Question

Simplify 4/(1- square root of 3)

Answer

**step1** Understanding the problem

We are asked to simplify the expression $$\frac{4}{1 - \text{square root of } 3}$$. In mathematics, "simplifying" an expression that contains a square root in the denominator typically means to perform a process called "rationalizing the denominator." This process aims to eliminate the square root from the denominator, resulting in an equivalent expression where the denominator is a rational number.
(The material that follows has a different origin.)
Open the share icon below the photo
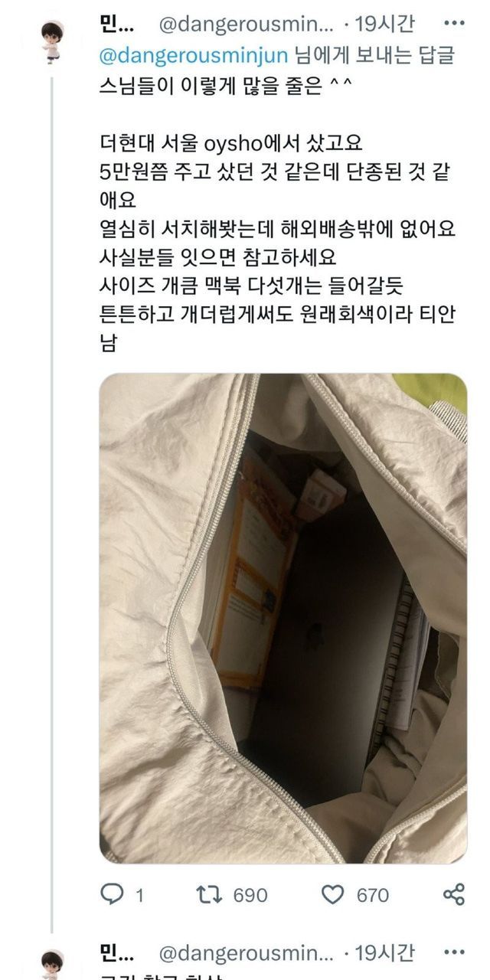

**step2** Identifying the method for rationalization

To rationalize a denominator of the form $$a - \sqrt{b}$$, we multiply both the numerator and the denominator by its conjugate. The conjugate of $$1 - \sqrt{3}$$ is $$1 + \sqrt{3}$$. This method relies on the algebraic property known as the "difference of squares," which states that $$(x - y)(x + y) = x^2 - y^2$$. When we multiply a term like $$(\text{number} - \text{square root})$$ by its conjugate, the square root terms cancel out, leaving a rational number.
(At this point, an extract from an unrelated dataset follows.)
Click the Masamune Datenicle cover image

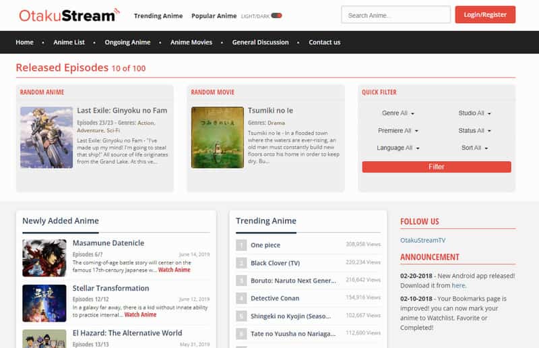(x=44, y=258)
**step3** Multiplying by the conjugate

We will multiply the given expression by a fraction that is equivalent to 1, specifically $$\frac{1 + \sqrt{3}}{1 + \sqrt{3}}$$.
$$ \frac{4}{1 - \sqrt{3}} \times \frac{1 + \sqrt{3}}{1 + \sqrt{3}} $$

**step4** Simplifying the numerator

First, we multiply the numerators together:
$$ 4 \times (1 + \sqrt{3}) $$
We distribute the 4 to each term inside the parentheses:
$$ 4 \times 1 + 4 \times \sqrt{3} $$
$$ = 4 + 4\sqrt{3} $$

**step5** Simplifying the denominator

Next, we multiply the denominators together. This is where we apply the difference of squares property $$(x - y)(x + y) = x^2 - y^2$$. Here, $$x = 1$$ and $$y = \sqrt{3}$$:
$$ (1 - \sqrt{3})(1 + \sqrt{3}) $$
$$ = 1^2 - (\sqrt{3})^2 $$
$$ = 1 - 3 $$
$$ = -2 $$

**step6** Combining the simplified parts

Now, we put the simplified numerator and the simplified denominator back into a single fraction:
$$ \frac{4 + 4\sqrt{3}}{-2} $$

**step7** Final simplification

To complete the simplification, we divide each term in the numerator by the denominator:
$$ \frac{4}{-2} + \frac{4\sqrt{3}}{-2} $$
$$ = -2 - 2\sqrt{3} $$
Thus, the simplified expression is $$-2 - 2\sqrt{3}$$.